Ein Testregime definiert den strukturierten und wiederholbaren Satz von Verfahren, Kriterien und Umgebungen, die zur Verifikation der Funktionalität und zur Bewertung der Sicherheit von Softwarekomponenten oder Systemen eingesetzt werden. Für die Systemintegrität ist ein rigides Testregime unabdingbar, da es sicherstellt, dass neue oder geänderte Softwarekomponenten keine Regressionen einführen und bekannten Angriffsmustern standhalten, bevor sie in Produktionsumgebungen freigegeben werden.
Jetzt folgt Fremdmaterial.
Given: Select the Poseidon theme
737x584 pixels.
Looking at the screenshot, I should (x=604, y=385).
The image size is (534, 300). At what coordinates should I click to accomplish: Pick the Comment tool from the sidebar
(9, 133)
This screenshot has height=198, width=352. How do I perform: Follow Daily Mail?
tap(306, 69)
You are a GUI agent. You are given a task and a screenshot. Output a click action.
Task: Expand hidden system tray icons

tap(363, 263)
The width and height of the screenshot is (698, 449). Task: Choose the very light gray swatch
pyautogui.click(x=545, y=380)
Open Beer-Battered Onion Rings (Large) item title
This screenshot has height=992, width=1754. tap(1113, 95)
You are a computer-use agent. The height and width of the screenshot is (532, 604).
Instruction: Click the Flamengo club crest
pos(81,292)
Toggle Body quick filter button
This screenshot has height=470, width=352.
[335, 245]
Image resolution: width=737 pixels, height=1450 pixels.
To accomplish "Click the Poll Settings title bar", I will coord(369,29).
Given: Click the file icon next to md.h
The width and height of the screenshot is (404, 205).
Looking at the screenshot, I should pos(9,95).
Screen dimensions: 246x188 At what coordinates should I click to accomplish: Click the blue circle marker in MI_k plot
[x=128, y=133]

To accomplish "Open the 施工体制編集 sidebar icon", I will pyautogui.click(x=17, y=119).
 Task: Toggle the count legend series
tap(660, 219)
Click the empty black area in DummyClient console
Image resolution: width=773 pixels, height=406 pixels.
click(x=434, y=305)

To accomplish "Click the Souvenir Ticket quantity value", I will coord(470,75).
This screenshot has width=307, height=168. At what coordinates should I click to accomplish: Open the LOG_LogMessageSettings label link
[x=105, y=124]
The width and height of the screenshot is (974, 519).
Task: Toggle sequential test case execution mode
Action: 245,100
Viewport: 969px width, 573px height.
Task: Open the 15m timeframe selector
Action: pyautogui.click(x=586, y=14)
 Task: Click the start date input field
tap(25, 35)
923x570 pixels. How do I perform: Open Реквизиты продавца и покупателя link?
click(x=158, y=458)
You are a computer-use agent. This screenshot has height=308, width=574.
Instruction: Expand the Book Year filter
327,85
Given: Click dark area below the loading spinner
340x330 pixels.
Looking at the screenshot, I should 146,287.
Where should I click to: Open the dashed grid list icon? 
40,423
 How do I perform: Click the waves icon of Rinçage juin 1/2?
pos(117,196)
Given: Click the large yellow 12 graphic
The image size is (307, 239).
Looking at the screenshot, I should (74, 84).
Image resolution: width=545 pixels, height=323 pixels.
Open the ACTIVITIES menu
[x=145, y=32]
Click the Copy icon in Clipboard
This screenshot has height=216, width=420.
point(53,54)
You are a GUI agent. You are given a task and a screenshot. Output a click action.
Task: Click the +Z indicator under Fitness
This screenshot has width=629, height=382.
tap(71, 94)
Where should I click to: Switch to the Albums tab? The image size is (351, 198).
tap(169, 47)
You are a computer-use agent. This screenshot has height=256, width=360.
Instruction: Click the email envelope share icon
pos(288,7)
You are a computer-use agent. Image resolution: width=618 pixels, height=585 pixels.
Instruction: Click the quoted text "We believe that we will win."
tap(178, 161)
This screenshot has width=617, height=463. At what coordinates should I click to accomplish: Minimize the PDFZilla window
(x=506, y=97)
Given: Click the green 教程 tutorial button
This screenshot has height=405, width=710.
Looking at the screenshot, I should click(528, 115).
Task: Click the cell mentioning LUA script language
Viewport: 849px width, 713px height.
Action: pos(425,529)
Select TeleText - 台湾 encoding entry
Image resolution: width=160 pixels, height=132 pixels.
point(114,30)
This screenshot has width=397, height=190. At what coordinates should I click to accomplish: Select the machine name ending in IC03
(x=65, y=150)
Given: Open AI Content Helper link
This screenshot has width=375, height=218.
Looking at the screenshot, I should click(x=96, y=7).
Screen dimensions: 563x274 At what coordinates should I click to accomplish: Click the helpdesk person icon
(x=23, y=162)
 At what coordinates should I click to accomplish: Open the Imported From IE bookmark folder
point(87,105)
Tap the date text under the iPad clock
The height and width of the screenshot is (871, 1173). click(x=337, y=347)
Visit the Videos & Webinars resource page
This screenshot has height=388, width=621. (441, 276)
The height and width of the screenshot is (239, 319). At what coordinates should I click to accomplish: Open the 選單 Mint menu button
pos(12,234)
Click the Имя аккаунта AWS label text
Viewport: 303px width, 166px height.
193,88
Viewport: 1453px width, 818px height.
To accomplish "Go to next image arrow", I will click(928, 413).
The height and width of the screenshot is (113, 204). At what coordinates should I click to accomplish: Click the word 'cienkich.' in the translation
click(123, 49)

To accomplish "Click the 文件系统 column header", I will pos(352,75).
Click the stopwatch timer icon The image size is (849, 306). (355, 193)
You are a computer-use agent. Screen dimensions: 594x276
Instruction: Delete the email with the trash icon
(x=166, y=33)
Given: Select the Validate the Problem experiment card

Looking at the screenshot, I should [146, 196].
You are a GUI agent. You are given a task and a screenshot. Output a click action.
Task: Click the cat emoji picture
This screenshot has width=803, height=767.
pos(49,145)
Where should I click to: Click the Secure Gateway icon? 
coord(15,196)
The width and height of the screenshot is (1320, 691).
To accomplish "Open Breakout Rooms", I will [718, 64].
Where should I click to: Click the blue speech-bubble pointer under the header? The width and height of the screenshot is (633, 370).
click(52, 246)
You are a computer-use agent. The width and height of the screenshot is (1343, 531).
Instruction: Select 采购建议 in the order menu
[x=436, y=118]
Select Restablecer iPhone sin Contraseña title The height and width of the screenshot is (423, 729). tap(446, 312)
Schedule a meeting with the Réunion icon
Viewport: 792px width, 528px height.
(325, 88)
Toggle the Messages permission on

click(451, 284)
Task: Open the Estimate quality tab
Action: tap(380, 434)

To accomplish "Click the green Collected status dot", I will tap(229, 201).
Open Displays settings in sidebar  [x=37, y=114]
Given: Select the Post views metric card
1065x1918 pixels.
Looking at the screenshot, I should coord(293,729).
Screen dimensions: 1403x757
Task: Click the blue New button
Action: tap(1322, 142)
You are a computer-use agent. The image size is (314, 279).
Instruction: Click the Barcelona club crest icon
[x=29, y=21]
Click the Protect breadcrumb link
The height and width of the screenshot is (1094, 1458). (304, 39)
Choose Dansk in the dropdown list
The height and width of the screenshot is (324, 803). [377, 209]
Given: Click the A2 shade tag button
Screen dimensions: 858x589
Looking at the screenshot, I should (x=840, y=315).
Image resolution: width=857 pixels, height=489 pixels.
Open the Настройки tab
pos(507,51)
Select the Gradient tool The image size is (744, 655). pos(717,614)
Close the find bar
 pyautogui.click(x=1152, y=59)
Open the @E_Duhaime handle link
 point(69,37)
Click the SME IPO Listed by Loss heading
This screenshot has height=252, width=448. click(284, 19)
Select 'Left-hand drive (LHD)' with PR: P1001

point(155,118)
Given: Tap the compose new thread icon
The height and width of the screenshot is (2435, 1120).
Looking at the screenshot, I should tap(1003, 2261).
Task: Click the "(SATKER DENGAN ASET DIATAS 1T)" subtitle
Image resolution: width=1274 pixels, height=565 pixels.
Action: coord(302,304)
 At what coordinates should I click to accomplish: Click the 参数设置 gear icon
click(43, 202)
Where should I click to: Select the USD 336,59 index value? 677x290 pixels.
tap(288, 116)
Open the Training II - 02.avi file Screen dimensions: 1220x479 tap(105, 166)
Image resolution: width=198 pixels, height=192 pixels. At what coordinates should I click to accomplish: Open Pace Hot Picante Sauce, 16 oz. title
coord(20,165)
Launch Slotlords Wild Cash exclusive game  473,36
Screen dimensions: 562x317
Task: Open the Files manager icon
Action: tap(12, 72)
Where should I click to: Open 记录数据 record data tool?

Die Qualität der Verteidigung wird maßgeblich dadurch bestimmt, wie umfassend und realistisch die Testfälle die potenziellen Bedrohungen und die erwartete operative Last abbilden.
Verifikation
Die systematische Überprüfung, ob die Software die spezifizierten Anforderungen erfüllt und keine unbeabsichtigten Nebenwirkungen aufweist.
Szenario
Die Erstellung von Testfällen, die reale oder simulierte Angriffsszenarien abbilden, um die Resilienz des Systems zu validieren.
Etymologie
Der Begriff verknüpft das Konzept der Prüfung mit einem festgelegten, geordneten Rahmenwerk oder Plan.